Il Piemonte è in “zona rossa”


Spostamenti:
fino al 6 aprile 2021, sono consentiti esclusivamente gli spostamenti
per comprovati motivi di lavoro, salute o necessità, anche verso un’altra Regione o Provincia autonoma. Gli spostamenti per far visita ad amici o parenti autosufficienti e, in generale, tutti gli spostamenti verso abitazioni private abitate diverse dalla propria non dovuti a motivi di lavoro, necessità o salute sono invece vietati fino al 2 aprile e nella giornata del 6 aprile 2021. Nei giorni 3, 4 e 5 aprile 2021 sarà consentito una sola volta al giorno, spostarsi verso un'altra abitazione privata abitata della stessa Regione, tra le ore 5.00 e le 22.00, a un massimo di due persone, oltre a quelle già conviventi nell'abitazione di destinazione.

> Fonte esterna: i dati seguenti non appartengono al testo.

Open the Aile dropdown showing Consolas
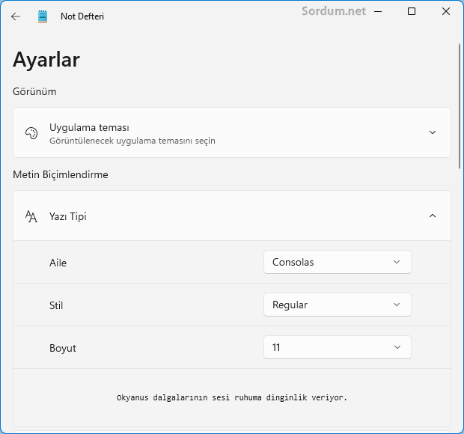Screen dimensions: 464x434 pyautogui.click(x=337, y=262)
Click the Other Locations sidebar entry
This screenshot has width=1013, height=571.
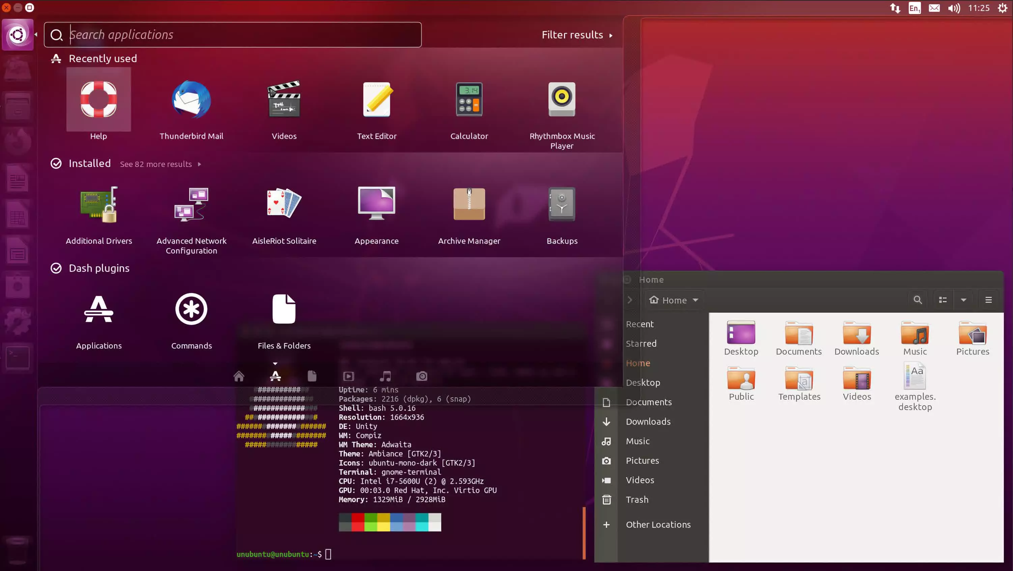(658, 524)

La persona o le due persone che si spostano potranno comunque portare con sé i figli minori di 14 anni (o altri minori di 14 anni sui quali le stesse persone esercitino la potestà genitoriale) e le persone disabili o non autosufficienti che convivono con loro. 


Ristorazione:
 è sempre vietato consumare cibi e bevande all’interno dei ristoranti e delle altre attività di ristorazione (compresi bar, pasticcerie, gelaterie etc.) e nelle loro adiacenze. Dalle 5.00 alle 22.00 è consentita la vendita con asporto di cibi e bevande, come segue: dalle 5.00 alle 18.00, senza restrizioni mentre dalle 18.00 alle 22.00 è vietata ai soggetti che svolgono come attività prevalente quella di bar senza cucina. La consegna a domicilio è consentita senza limiti di orario, ma deve comunque avvenire nel rispetto delle norme sul confezionamento e sulla consegna dei prodotti. È consentita, senza limiti di orario, anche la consumazione di cibi e bevande all’interno degli alberghi e delle altre attività ricettive, per i soli clienti ivi alloggiati.


Attività commerciali
: sono chiusi i negozi e gli altri esercizi di commercio al dettaglio che vendono prodotti diversi da quelli alimentari o di prima necessità. E’ consentita la consegna dei prodotti a domicilio, nel rispetto dei requisiti igienico sanitari sia per il confezionamento che per il trasporto, ma con vendita a distanza senza riapertura del locale.

Sport:l’attività motoria all’aperto è consentita solo se è svolta individualmente e in prossimità della propria abitazione. È obbligatorio rispettare la distanza di almeno un metro da ogni altra persona e indossare dispositivi di protezione individuale. E’ consentito svolgere l'attività sportiva esclusivamente nell’ambito del territorio del proprio Comune, dalle 5.00 alle 22.00, in forma individuale e all'aperto, mantenendo la distanza interpersonale di due metri. È tuttavia possibile, nello svolgimento di un’attività sportiva che comporti uno spostamento (per esempio la corsa o la bicicletta), entrare in un altro Comune, purché tale spostamento resti funzionale unicamente all’attività sportiva stessa e la destinazione finale coincida con il Comune di partenza.


Per ulteriori approfondimenti: http://www.governo.it/it/articolo/domande-frequenti-sulle-misure-adottate-dal-governo/15638#zone

È possibile contattare il Dipartimento di prevenzione dell’Asl Cn2 telefonando allo 0173/316619 o scrivendo una mail a dipp.alba@aslcn2.it.

Si ribadisce l’importanza delle misure di prevenzione igienico sanitaria:

1. lavarsi spesso le mani. Si raccomanda di mettere a disposizione in tutti i locali pubblici, palestre, supermercati, farmacie e altri luoghi di aggregazione, soluzioni idroalcoliche per il lavaggio delle mani;

2. evitare il contatto ravvicinato con persone che soffrono di infezioni respiratorie acute;

3. evitare abbracci e strette di mano;

4. mantenere, nei contatti sociali, una distanza interpersonale di almeno un metro;

5. praticare l’igiene respiratoria (starnutire e/o tossire in un fazzoletto evitando il contatto delle mani con le secrezioni respiratorie);

6. evitare l’uso promiscuo di bottiglie e bicchieri, in particolare durante l’attività sportiva;

7. non toccarsi occhi, naso e bocca con le mani;

8. coprirsi bocca e naso se si starnutisce o tossisce;

9. non prendere farmaci antivirali e antibiotici, a meno che siano prescritti dal medico;

10. pulire le superfici con disinfettanti a base di cloro o alcol;

11. è fortemente raccomandato in tutti i contatti sociali, utilizzare protezioni delle vie respiratorie come misura aggiuntiva alle altre misure di protezione individuale igienico-sanitarie.